As previously mentioned in Sect. 1, far-infrared imaging is a fundamental tool to highlight emission from dusty objects. This is particularly important when analyzing Arp's loop because both dust absorption in the form of dust lanes projected against the disk of M 81 and dust emission from the loop itself are clearly seen (see Sect. 3.1). The right panel of Fig. 3 shows an IRAS map in a wide region ( $12.5^{\circ}\times12.5^{\circ}$) around the M 81 group of galaxies constructed using images in the 12 $\mu $m, 60 $\mu $m and 100 $\mu $m bands. As noted in Fig. 1, the surveyed area is filled with Galactic cirrus clouds.

To compare Arp's loop with the cirrus clouds in infrared light, we measured the fluxes for various regions of the 60 $\mu $m and 100 $\mu $m IRAS image (see Fig. 3). Removal of the background (mainly of cosmic origin, because zodiacal light was previously removed from the IRIS images) was performed using the minimum value of the surface brightness in the $12.5^{\circ}\times12.5^{\circ}$ IRIS image for each band. Despite its admittedly large amount of uncertainty, this method has been already used in the past (Carey et al. 1997) and yields a value for the background at 100 $\mu $m (0.67 MJy/sr), which is very similar to the average Cosmic Infrared Background of 0.78 MJy/sr as determined by Lagache et al. (2000). The adopted apertures and the resulting fluxes for a number of regions in M 81 and the Arp's loop are listed in Table 1.

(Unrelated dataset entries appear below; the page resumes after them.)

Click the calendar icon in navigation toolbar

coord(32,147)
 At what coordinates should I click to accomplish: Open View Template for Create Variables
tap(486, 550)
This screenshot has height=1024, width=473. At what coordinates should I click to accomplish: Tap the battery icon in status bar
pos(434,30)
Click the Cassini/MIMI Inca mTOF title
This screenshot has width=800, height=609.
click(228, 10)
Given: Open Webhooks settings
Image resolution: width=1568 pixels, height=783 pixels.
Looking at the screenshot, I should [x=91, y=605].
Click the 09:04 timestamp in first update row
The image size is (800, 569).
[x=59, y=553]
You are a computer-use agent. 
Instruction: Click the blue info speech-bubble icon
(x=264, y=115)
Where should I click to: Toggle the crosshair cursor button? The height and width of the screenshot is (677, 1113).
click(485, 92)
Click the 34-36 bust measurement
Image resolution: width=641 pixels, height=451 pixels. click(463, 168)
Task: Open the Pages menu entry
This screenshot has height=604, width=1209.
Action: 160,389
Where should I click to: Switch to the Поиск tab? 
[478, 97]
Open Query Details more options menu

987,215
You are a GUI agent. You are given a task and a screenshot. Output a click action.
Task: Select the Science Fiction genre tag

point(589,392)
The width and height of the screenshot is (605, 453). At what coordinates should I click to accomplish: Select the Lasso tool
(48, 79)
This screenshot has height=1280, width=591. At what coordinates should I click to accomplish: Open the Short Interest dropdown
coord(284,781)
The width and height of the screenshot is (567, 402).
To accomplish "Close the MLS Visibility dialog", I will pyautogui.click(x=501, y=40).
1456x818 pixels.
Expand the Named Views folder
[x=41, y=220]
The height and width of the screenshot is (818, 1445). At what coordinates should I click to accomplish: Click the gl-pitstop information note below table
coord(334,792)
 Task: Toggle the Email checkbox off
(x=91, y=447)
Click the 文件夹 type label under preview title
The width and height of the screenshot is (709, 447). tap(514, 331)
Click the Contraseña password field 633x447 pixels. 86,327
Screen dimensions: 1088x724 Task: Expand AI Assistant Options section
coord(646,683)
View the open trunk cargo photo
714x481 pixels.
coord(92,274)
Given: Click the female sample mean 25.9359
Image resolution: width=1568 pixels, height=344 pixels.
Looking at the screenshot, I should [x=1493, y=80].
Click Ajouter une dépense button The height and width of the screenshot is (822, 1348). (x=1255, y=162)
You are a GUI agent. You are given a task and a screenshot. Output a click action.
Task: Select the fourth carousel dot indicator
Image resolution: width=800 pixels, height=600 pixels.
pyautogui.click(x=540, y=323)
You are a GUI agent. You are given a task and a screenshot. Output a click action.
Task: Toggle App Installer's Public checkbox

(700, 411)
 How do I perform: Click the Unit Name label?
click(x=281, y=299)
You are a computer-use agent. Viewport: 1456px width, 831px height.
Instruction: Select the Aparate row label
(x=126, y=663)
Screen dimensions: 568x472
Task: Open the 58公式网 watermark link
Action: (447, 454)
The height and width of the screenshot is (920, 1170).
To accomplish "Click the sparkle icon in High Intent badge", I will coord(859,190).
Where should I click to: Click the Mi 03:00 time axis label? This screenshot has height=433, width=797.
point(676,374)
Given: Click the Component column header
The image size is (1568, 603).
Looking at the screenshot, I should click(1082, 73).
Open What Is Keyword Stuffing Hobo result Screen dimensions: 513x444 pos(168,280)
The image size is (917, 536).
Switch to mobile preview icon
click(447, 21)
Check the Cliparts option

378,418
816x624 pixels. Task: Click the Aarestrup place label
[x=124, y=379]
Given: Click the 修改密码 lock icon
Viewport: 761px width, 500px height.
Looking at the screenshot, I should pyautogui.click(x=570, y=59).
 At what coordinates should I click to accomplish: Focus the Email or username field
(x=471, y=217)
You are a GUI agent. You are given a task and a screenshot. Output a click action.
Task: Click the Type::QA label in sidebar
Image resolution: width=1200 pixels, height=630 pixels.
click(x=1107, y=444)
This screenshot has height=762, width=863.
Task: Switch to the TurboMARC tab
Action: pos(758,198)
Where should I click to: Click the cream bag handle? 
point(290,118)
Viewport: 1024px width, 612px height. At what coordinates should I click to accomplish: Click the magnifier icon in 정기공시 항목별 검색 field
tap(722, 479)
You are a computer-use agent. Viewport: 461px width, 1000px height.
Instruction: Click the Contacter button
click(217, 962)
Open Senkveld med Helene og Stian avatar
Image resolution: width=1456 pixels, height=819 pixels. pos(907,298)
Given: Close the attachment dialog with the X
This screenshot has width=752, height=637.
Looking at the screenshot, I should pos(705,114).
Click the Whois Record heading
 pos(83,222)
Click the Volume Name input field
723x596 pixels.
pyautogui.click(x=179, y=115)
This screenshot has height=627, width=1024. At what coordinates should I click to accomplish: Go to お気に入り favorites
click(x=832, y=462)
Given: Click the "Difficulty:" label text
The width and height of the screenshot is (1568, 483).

In the left panel of Fig. 3 the ratio between the 60 $\mu $m and 100 $\mu $m fluxes are plotted for the main body of M 81 (open black point), cirrus clouds (grey points) and Arp's loop (black filled points) as a function of the 100 $\mu $m surface brightness. It should be noted that cirrus clouds occupy a well defined sequence in this diagram, with high-density cirrus showing a lower ratio than the most diffuse cirrus in the field. This trend has been previously reported by several authors (e.g. Abergel et al. 1994). For comparison, the ``reference value'' commonly adopted for the $I_{60~\mu{\rm m}}/I_{100~\mu{\rm m}}$ ratio in high-latitude cirrus is $\sim$0.2 (see e.g. Arendt et al. 1998). M 81 presents a high color ( $I_{60~\mu{\rm m}}/I_{100~\mu{\rm m}}\sim 0.3$) compared to Galactic cirrus of the same brightness, although it is not very different from diffuse cirrus colors or from that of the loop itself. In this sense it is worth noting that M 81 is a very quiescent object in terms of its dust emission properties (see e.g. Dale et al. 2007). In fact, it has the lowest $I_{60~\mu{\rm m}}/I_{100~\mu{\rm m}}$ratio among those in the Helou (1986) sample of galaxies. More importantly, the colors found within the circular apertures placed on the loop (cyan circles in Fig. 3) are not very different from the color of the M 81 disk and follow the same trend as the cirrus. This latter fact suggests a Galactic origin for the bulk of the far-infrared emission associated with Arp's loop.

Despite these results, it is still conceivable that dust in the outer disk of M 81 or in a potential tidal feature around M 81 could show the same colors (and follow the same surface brightness trend) as the cirrus, because they could contain cold dust with emission properties similar to Galactic cirrus. The reader is referred to the recent work by Bot et al. (2009) for an extensive discussion on the properties of Galactic cirrus.

\begin{figure}
\par\includegraphics[width=7.5cm,clip]{14085fg4.eps} \vspace*{-2mm}
\end{figure} Figure 4:

In the left panel the $I_{70~\mu{\rm m}}/I_{160~\mu{\rm m}}$ ratio calculated for Arp's loop (filled circles) and the M 81 disk (open circles) are shown as a function of the $I_{160~\mu{\rm m}}$ brightness. The typical uncertainty is shown in the upper part of the panel. In the right panel the $27'\times 41'$ color map of the Spitzer MIPS emission for M 81 was constructed with the 24 $\mu $m, 70 $\mu $m and 160 $\mu $m images. The circular apertures are also shown with the same color code as in Fig. 3.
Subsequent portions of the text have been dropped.